Tennislegende Boris Becker war Ende April von einem Gericht in London zu zweieinhalb Jahren Haft verurteilt worden, weil er Teile seines Vermögens in seinem Insolvenzverfahren nicht ordnungsgemäss angegeben hatte. Er ist am Donnerstag – nach 231 Tagen hinter Gittern – freigekommen.
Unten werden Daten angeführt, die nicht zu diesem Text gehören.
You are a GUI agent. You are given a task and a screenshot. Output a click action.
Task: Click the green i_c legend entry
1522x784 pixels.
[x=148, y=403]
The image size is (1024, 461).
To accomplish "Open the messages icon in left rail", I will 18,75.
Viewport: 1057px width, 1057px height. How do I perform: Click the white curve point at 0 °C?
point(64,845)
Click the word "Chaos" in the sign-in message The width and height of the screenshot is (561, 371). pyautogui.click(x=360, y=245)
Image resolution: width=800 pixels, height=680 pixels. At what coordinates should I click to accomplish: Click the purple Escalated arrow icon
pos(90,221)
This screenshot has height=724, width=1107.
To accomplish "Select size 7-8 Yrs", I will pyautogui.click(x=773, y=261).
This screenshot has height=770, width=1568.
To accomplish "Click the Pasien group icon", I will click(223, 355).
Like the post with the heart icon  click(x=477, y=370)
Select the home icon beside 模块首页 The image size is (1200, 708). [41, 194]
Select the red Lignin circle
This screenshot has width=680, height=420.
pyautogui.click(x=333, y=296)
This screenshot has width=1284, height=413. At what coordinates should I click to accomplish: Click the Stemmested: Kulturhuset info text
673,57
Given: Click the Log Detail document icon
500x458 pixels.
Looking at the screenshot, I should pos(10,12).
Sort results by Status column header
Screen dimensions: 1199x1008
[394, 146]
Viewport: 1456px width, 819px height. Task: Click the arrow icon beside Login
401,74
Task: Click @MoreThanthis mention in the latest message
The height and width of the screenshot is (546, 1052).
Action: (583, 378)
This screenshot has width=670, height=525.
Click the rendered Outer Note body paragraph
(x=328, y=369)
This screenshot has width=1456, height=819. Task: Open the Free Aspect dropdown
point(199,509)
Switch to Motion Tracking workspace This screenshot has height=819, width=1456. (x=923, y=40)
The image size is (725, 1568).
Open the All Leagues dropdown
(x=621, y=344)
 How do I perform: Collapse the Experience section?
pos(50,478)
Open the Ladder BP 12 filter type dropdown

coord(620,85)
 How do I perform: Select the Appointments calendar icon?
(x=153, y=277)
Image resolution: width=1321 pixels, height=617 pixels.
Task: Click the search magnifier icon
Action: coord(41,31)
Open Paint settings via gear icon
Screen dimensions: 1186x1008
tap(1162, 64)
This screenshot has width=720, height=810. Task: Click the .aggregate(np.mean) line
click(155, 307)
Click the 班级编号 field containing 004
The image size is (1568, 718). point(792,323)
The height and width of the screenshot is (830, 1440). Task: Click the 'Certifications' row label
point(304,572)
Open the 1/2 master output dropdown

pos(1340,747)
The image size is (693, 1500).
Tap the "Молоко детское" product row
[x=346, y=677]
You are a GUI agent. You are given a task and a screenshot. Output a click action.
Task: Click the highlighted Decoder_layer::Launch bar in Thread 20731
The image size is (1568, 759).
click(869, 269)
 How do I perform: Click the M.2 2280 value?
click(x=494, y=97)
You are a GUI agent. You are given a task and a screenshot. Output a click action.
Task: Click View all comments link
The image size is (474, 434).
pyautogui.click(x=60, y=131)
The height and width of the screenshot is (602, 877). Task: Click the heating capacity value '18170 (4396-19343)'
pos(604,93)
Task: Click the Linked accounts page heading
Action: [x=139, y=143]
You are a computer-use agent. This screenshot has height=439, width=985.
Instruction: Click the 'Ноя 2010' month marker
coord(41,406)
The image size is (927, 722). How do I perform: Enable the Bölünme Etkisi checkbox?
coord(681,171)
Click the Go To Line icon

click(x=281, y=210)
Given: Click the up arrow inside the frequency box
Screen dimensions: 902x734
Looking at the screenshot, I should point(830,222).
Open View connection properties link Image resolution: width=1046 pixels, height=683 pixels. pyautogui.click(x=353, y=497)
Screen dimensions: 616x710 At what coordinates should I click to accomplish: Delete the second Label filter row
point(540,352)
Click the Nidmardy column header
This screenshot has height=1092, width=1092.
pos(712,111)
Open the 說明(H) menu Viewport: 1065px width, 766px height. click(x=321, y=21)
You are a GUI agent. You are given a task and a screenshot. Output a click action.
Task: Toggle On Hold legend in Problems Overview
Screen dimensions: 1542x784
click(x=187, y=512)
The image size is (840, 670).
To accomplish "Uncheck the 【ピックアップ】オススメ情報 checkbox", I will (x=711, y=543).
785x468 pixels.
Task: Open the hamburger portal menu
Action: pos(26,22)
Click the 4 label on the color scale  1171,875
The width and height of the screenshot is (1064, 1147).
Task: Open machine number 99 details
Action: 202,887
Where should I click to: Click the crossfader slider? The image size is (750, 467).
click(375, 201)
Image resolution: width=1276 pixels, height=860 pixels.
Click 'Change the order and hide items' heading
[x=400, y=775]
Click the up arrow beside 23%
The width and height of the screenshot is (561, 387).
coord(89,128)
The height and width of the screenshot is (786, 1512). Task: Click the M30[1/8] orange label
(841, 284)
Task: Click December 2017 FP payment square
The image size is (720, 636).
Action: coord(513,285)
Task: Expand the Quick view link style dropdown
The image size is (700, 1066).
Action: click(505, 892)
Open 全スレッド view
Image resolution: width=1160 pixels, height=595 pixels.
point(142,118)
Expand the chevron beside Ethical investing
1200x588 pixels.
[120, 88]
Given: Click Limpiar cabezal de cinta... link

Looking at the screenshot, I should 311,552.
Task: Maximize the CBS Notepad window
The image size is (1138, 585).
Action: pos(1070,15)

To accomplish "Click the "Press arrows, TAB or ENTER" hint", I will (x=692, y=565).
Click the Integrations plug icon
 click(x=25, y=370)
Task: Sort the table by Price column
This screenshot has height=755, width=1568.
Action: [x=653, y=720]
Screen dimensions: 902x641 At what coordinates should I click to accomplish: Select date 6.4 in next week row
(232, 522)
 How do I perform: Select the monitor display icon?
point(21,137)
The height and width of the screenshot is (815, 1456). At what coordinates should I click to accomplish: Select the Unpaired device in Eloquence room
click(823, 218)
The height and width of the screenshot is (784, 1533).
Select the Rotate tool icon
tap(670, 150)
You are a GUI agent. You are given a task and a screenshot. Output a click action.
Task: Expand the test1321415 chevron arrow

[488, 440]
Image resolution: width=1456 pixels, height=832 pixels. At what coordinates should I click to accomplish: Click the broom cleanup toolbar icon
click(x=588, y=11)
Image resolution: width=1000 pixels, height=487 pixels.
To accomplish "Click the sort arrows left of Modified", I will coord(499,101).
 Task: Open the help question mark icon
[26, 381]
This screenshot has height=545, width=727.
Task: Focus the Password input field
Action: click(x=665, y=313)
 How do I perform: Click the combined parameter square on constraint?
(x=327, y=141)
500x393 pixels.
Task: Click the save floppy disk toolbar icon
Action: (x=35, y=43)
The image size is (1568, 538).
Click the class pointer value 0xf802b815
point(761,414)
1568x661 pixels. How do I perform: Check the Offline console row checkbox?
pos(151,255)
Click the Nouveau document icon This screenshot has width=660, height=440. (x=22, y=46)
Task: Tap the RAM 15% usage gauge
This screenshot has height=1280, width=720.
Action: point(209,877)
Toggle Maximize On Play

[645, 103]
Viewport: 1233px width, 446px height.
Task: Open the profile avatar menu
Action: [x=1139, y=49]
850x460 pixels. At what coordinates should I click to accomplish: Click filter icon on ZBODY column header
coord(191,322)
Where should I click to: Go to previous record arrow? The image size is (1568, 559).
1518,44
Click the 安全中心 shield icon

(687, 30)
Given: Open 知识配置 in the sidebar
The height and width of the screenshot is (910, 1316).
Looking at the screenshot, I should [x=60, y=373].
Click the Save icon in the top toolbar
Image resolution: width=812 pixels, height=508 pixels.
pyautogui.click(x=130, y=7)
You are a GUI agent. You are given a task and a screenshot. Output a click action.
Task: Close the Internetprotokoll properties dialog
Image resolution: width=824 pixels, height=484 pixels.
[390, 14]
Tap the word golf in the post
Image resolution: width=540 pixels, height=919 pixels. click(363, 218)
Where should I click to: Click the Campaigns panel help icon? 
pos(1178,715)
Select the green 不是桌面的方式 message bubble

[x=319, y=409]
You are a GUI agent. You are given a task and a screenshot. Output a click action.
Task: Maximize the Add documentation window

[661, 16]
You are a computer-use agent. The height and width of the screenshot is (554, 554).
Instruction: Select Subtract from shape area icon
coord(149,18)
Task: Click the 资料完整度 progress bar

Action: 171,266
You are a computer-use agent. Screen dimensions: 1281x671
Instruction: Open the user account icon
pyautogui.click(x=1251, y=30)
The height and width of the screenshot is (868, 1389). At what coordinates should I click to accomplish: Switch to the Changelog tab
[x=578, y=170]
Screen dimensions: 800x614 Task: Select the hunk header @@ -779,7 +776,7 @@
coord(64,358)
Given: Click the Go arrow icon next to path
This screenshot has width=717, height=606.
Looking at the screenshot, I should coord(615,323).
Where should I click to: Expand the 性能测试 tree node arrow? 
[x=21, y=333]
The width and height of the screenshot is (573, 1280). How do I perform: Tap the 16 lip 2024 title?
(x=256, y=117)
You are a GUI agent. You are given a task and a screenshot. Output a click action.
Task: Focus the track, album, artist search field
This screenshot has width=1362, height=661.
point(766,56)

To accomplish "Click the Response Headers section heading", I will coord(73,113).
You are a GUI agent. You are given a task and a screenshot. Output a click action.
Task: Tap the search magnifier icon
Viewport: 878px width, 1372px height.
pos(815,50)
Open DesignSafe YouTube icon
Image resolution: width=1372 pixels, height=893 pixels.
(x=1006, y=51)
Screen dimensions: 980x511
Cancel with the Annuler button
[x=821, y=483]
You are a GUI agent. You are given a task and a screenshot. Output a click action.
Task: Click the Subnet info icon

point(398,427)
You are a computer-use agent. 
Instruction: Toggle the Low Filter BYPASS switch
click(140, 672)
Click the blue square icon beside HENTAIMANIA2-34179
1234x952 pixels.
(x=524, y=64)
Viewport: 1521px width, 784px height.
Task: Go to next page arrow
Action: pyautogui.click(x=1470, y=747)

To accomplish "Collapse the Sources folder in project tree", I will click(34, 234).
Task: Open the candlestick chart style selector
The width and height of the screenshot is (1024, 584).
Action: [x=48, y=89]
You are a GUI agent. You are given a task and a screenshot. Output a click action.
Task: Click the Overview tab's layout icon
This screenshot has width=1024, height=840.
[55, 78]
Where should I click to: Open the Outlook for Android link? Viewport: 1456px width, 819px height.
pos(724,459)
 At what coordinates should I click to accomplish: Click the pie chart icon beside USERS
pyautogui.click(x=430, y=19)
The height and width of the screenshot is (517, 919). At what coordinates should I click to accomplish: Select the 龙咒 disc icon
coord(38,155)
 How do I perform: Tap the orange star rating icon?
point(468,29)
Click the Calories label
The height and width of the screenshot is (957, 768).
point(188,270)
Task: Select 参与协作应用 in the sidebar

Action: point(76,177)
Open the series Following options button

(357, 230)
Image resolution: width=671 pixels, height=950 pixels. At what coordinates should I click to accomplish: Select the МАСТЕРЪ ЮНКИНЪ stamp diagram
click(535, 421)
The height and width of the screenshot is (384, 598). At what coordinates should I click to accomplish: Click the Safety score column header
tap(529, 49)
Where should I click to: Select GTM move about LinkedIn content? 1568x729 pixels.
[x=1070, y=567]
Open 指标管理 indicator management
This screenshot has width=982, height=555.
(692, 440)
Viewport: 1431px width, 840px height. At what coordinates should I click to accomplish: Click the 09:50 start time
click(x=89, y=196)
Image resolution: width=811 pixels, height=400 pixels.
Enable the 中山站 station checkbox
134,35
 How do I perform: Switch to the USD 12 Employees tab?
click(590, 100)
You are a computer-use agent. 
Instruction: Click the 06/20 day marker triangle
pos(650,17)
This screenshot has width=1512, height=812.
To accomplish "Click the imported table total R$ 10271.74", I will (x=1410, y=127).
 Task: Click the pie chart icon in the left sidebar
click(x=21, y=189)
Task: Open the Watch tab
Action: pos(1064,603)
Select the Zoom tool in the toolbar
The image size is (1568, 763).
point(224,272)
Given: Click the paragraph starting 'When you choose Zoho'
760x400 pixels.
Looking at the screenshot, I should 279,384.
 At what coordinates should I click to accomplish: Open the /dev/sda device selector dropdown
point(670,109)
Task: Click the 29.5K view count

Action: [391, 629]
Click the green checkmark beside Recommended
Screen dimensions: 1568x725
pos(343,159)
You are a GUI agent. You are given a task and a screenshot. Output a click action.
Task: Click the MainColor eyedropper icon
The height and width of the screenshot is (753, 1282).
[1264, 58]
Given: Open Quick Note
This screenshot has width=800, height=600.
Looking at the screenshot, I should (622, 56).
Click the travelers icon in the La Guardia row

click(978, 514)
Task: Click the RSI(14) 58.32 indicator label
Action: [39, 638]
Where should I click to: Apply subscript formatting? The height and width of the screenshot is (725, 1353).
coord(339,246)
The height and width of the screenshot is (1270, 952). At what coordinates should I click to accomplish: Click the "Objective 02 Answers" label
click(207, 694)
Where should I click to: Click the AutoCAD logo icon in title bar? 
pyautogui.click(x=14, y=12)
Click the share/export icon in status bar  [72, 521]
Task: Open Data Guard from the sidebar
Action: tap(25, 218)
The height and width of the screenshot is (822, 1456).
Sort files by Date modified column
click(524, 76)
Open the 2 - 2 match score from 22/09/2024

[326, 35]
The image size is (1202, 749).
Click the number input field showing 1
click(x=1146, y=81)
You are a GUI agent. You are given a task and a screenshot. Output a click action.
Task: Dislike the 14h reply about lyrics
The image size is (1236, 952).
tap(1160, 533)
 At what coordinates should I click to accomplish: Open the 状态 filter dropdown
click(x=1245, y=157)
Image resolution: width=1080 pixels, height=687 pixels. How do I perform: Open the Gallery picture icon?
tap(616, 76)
Auf «Sat.1» berichte er über seine Zeit hinter Gittern.
Tennis-Star Boris Becker hat sich nach seiner Haftentlassung öffentlich zu seiner Schuld bekannt. «Natürlich war ich schuldig», sagte der 55-Jährige in einem am Dienstagabend ausgestrahlten Interview beim Sender Sat.1. Er habe in 4 Punkten – von 29, die ihm ursprünglich vorgeworfen worden waren - vor Gericht in London verloren.
«Und gerade beim vierten Punkt – als ich Gelder von meinem Firmenkonto genommen habe – hat mich die Jury in London schuldig gesehen.» Hinzu seien drei weitere Punkte gekommen – etwa, dass er sein Haus in Leimen, in dem seine Mutter lebt, geheimgehalten habe.
Auf seine äusserliche Veränderung angesprochen, erzählt Becker: «Ich hab natürlich sehr viel Gewicht verloren. Ich bin mit 97 Kilo ins Gefängnis gekommen und hatte dann mal knapp 90 Kilo.»
Becker fügte hinzu: «Ich hab zum ersten Mal in meinem Leben Hunger gefühlt, also bin hungrig ins Bett gegangen. Ich dachte, dass ich mit 54 Jahren schon alles erlebt habe, aber das war neu.» Im Gefängnis habe er keinen Alkohol getrunken, nicht geraucht und wochen- oder vielleicht auch monatelang sehr wenig gegessen. «Also meiner Gesundheit tat der Gefängnisaufenthalt sicherlich gut.» Mittlerweile seien aber wieder ein paar Kilo dazu gekommen.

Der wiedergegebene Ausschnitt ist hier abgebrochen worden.